■ **Selected passage**
════════════════

While Virginia may not be the ideal location for palm tree cultivation, there are several cold-hardy palm varieties that can thrive in the state’s unique climate.
Virginia experiences a mild, humid coastal climate characterized by hot, humid summers and cold, snowy winters. July typically sees an average temperature of 78°F (26°C), while January’s average temperature hovers around 36°F (2°C).
The state is susceptible to tropical cyclones, hurricanes, tornadoes, and winter storms, with annual snowfall ranging from 8 to 15 inches (20-38 cm). Virginia has recorded its highest temperature at 110°F (43°C) and its lowest at -30°F (-34°C). USDA hardiness zones in Virginia range from 5a to 8a.
Where Do Palm Trees Grow In Virginia
In the warmer regions of Virginia, you can discover a variety of cold-hardy palms, including the Needle palm, Cabbage palm, Dwarf Palmetto palm, Pindo palm, Mediterranean Fan palm, Mexican Fan palm, Windmill palm, and even the California Fan palm.
However, it’s important to note that most palms along the immediate coast face challenges due to the strong winter winds, resulting in a survival rate of only around 50%.
A visit to Virginia Beach will reveal that many palms appear to have suffered significant winter damage. Palms such as the Queen palm and Pygmy Date palm, which are only cold-hardy to zone 9b, are unlikely to survive a single winter in Virginia Beach.
Many beachfront hotels choose to plant warmth-loving palms, such as the coconut palm, each year for the tourist season, fully aware that these plants will not survive the winter. Some even cultivate tropical plants in pots, moving them in and out of greenhouses as needed.
While most palms in Virginia Beach are intentionally planted, there are also some that grow naturally in the area. Palms at private residences have a significantly better chance of thriving when provided with winter protection and planted in a microclimate—a location with slightly different temperatures than the surrounding area.
To enhance the chances of survival during cold winter months, consider planting palms in areas sheltered from strong winter winds, particularly on the south sides of buildings and away from the beachfront.
The first three years after planting are crucial for palm tree establishment, so even the most cold-tolerant palms should receive protection when they are young.
If you decide to grow palms in Virginia without winter protection, be prepared for them to look their best for only a small portion of the year
10 Palm Trees That Grow in Virginia
Palm trees can thrive in the warmer areas of Virginia, typically starting with zone 7b and higher. To ensure success, it’s important to select cold-hardy palm varieties that can withstand temperatures as low as 5°F (-15°C). Here are some palm trees that can successfully grow in Virginia:
1. Cabbage Palm Tree (Sabal palmetto)
The Cabbage Palm Tree, scientifically known as Sabal palmetto, stands out as one of the cold-hardiest palm varieties. Its popularity in Virginia is attributed to its remarkable durability and its capacity to thrive in diverse weather conditions and soils.

════════════════

■ **Entries shown**

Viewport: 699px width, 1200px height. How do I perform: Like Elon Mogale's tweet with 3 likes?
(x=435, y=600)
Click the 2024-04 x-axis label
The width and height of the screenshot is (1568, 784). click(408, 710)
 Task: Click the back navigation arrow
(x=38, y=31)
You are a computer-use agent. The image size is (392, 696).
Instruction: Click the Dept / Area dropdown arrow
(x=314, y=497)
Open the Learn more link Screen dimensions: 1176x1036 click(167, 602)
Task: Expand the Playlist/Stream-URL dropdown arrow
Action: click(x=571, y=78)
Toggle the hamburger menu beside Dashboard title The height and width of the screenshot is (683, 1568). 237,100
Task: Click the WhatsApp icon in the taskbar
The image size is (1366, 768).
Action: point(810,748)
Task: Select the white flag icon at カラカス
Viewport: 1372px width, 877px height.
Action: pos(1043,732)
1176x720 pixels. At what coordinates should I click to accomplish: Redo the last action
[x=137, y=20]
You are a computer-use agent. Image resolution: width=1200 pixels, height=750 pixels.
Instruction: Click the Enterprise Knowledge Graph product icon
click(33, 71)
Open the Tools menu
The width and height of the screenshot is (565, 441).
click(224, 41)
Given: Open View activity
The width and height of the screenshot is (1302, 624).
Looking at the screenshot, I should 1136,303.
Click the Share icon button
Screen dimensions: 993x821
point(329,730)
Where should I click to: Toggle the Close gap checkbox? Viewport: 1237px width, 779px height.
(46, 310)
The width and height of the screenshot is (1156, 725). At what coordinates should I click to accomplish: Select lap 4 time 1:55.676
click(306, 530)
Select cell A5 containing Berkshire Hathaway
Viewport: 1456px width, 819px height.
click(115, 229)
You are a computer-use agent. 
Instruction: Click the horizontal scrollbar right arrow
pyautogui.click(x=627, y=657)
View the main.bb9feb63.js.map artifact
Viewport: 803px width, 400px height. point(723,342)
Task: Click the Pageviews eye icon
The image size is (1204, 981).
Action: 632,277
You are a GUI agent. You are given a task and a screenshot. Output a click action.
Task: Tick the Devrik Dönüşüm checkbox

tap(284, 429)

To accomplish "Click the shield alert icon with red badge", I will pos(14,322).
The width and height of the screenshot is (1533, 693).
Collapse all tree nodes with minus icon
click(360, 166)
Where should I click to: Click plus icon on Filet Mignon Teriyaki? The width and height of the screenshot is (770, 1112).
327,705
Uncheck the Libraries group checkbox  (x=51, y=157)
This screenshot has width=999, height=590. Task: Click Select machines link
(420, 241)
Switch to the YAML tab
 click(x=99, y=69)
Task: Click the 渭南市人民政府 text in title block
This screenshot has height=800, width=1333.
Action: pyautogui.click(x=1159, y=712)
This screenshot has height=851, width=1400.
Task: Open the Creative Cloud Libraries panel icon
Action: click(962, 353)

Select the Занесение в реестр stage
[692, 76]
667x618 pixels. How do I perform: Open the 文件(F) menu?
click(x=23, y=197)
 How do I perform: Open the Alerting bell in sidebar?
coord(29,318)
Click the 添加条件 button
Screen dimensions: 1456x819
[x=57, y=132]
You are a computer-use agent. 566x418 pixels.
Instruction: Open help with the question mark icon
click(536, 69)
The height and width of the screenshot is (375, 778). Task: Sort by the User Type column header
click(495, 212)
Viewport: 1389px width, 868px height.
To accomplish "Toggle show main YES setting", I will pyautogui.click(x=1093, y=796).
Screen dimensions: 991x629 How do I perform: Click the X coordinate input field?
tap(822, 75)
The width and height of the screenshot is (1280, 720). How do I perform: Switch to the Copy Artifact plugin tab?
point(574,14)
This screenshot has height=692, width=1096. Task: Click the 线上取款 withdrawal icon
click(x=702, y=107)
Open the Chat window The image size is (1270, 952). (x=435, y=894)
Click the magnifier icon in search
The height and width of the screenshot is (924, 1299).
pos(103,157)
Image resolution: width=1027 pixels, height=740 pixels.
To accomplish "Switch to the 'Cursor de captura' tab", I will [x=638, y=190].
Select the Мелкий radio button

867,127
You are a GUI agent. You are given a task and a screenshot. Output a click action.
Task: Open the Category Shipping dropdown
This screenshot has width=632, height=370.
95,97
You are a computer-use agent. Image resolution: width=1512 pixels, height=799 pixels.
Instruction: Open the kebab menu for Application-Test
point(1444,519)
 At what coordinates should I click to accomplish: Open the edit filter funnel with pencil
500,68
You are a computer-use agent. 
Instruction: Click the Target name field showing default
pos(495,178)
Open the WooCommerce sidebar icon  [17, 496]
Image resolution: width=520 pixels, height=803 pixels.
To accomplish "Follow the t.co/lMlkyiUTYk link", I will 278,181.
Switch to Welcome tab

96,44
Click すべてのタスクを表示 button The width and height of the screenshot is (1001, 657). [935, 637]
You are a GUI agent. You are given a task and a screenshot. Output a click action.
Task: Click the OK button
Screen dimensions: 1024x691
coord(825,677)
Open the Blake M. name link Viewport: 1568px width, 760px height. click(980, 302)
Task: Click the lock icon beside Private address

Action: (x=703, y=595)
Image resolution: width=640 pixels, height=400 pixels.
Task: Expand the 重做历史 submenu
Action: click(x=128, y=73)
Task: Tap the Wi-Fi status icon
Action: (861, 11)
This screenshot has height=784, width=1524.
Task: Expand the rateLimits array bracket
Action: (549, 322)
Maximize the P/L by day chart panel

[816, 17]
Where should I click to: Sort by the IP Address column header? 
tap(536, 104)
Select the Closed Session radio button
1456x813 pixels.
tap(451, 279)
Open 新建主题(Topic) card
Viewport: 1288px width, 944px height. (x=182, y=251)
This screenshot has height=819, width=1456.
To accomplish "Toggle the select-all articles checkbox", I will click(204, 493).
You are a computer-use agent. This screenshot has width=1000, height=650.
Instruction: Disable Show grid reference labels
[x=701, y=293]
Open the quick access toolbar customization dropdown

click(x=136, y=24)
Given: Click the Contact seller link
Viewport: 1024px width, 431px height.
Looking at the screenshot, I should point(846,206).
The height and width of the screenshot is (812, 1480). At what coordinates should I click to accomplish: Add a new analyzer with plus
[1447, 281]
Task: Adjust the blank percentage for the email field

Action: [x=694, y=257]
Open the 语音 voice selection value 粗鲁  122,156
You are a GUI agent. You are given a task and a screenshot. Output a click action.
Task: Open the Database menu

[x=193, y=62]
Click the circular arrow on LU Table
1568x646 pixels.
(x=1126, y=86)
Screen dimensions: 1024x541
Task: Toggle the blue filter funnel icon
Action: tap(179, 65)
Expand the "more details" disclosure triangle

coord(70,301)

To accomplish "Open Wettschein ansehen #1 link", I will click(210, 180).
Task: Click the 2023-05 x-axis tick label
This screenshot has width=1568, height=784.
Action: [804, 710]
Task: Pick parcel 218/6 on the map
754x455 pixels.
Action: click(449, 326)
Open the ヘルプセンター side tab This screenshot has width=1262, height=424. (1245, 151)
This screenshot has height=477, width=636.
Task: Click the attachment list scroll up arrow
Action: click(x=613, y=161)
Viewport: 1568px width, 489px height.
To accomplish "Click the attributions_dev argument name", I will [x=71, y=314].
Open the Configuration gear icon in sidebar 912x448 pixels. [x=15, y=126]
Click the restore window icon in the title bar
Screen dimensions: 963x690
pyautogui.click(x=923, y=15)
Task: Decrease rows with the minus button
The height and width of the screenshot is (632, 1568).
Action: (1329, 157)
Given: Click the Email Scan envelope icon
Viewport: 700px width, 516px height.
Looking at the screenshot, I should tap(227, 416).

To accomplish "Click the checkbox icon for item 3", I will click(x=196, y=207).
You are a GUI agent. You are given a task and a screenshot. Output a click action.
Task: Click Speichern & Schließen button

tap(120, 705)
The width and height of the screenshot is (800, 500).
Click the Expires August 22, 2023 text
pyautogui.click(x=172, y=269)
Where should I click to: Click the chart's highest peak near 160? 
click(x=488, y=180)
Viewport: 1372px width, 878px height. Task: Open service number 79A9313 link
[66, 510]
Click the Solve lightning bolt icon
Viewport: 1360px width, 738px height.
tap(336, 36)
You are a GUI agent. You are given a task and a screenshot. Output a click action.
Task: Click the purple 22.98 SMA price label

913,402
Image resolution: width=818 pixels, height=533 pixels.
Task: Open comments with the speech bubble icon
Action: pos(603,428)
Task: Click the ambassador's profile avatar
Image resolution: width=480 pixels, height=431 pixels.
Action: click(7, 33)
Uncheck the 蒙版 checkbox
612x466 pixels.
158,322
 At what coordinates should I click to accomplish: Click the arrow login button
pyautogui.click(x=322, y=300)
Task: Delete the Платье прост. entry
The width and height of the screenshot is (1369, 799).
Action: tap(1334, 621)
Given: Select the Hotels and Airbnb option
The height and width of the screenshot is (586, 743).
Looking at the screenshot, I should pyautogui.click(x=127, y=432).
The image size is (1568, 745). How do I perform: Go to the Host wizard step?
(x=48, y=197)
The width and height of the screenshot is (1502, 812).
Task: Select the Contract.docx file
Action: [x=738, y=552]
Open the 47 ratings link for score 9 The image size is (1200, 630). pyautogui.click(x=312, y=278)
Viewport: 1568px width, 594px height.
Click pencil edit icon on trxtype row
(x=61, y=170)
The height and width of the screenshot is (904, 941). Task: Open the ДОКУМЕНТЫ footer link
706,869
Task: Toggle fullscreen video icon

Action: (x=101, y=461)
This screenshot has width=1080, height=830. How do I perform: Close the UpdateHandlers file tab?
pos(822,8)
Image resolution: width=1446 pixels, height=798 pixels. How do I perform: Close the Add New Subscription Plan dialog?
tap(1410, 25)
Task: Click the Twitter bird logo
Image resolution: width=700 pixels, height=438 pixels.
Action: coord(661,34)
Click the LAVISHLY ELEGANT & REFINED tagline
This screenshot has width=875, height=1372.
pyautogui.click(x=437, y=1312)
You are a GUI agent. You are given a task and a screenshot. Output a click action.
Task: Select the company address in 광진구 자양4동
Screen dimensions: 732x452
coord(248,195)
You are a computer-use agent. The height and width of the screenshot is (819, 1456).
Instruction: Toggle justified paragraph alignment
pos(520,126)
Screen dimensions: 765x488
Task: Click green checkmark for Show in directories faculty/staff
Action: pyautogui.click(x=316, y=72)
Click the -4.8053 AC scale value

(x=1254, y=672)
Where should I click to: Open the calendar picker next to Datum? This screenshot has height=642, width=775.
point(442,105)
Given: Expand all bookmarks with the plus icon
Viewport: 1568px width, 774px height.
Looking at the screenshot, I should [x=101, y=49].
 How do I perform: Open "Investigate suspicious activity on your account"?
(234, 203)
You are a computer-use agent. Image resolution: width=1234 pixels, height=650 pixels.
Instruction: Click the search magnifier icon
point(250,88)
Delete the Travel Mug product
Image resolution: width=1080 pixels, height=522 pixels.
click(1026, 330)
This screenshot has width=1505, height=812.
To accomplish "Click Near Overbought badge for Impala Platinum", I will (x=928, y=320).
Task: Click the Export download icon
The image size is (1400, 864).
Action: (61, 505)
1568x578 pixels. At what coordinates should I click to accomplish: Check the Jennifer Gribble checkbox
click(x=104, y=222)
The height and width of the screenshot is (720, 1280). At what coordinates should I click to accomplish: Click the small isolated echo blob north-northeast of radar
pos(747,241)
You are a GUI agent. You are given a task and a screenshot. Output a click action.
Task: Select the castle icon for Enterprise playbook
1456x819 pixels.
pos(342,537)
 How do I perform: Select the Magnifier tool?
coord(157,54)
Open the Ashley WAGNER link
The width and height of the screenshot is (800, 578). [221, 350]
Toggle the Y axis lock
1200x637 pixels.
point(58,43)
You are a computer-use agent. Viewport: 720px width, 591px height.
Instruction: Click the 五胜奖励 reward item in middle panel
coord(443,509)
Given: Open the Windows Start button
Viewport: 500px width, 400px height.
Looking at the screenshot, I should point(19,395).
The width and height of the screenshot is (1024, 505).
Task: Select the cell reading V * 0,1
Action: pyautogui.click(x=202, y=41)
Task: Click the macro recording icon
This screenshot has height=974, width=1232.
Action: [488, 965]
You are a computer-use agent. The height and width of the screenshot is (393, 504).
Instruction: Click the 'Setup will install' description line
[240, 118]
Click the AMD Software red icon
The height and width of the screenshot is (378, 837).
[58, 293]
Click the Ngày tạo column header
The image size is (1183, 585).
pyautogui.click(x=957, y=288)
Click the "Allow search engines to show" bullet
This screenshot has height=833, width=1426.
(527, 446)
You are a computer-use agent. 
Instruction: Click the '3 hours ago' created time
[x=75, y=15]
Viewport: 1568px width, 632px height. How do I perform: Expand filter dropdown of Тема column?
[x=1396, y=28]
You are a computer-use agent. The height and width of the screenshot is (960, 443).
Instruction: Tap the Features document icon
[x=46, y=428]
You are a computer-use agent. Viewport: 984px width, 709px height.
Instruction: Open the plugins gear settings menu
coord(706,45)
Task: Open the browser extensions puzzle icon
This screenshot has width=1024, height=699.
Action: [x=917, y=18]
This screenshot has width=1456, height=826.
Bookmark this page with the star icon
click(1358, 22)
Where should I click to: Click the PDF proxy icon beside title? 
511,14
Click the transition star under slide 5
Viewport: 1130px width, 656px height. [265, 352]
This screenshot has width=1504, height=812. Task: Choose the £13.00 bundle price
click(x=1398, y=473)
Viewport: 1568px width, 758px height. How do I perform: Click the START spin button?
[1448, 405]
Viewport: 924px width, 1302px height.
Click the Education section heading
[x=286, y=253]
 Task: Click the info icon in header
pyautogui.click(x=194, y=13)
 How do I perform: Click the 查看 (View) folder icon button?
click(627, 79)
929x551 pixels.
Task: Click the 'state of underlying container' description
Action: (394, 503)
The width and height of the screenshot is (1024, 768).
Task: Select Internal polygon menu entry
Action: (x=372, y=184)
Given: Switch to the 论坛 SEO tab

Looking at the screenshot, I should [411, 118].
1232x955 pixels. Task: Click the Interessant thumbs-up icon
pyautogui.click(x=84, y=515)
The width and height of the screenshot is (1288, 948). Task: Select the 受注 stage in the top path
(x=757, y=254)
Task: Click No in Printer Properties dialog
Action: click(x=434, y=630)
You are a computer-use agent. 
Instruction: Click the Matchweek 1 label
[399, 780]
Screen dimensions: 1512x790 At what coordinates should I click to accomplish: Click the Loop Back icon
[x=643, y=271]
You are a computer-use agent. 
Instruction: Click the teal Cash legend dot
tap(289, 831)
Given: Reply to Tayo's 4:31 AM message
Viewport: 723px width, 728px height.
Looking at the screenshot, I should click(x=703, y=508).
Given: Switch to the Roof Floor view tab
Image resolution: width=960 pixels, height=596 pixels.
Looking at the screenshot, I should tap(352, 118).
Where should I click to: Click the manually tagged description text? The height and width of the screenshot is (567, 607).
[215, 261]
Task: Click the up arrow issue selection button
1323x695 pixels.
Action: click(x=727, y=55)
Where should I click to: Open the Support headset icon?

════════════════

■ **Written problem A**
According to the text on palm trees in Virginia, what survival rate do most palms along the immediate coast have?
■ **Written problem B**
Please extend the text on palm trees in Virginia, picking up right after its last sentence.
The entries come from a different source than the text on palm trees.

■ **Exercise result A**
Around 50%.

■ **Exercise result B**
This resilient palm can endure temperatures as low as 10°F when it reaches maturity, making it an excellent choice for regions within USDA Zones 8a (with minimum temperatures of 10 – 15°F) through Zone 11 (where temperatures remain above 40°F).
2. Pindo Palm Tree (Butia capitata)
The Pindo Palm Tree, scientifically known as Butia capitata or Butia odorata, is a striking palm species characterized by its elegant fronds, making it an ideal choice as a focal point in any landscape. One of its unique features is its ability to produce edible fruits that are often used to make delicious jelly.
Remarkably cold-hardy, this palm can withstand temperatures as low as 5-10°F and has been known to survive even as low as 0°F when it reaches maturity.
This makes it an excellent choice for regions falling within USDA Zones 8a (with minimum temperatures of 10 – 15°F) to Zone 10b (where temperatures range from 35 – 40°F).
3. Windmill Palm Tree (Trachycarpus fortunei)
The Windmill Palm Tree, scientifically named Trachycarpus fortunei, is highly regarded for its exceptional cold hardiness and durability. It can endure both drought and low temperatures down to 10°F.
However, temperatures lower than 10°F can result in leaf damage. Originating from China, it is accustomed to low temperatures and even regular snowfall.
This palm thrives best in USDA Zones 8a (with minimum temperatures of 10 – 15°F) through Zone 11 (where temperatures remain above 40°F).
4. Needle Palm Tree (Rhapidophyllum hystrix)
The Needle Palm Tree, scientifically known as Rhapidophyllum hystrix or Rhapidophylum hystrix, is one of the most cold-hardy palm trees, capable of tolerating temperatures as low as 10°F and even withstanding freezing weather down to -5°F without any protection.
It can be found growing in Virginia state and, with some winter protection, can potentially thrive in Zone 7. However, it is most suited for USDA Zones 8a (10 to 15°F) through 10b (35 to 40°F).
5. Saw Palmetto Palm (Serenoa repens)
The Saw Palmetto, scientifically named Serenoa repens, is native to coastal areas of the Southeast, including South Carolina. It is a popular palm tree choice for use as a screening plant, focal point, or filler in planting beds.
This dense, adaptable plant is both drought-tolerant and cold-tolerant, making it suitable for landscapes in USDA Zones 8a (10 – 15°F) to 11 (above 40°F).
6. European Fan Palm Tree (Chamaerops humilis)
The European Fan Palm, also known as the Mediterranean Palm, is a slow-growing palm native to the Mediterranean region of Europe and northern Africa.
This attractive, bushy, evergreen palm can tolerate cold temperatures down to 5-10°F but can survive down to 3°F (-16°C) without permanent damage when mature enough.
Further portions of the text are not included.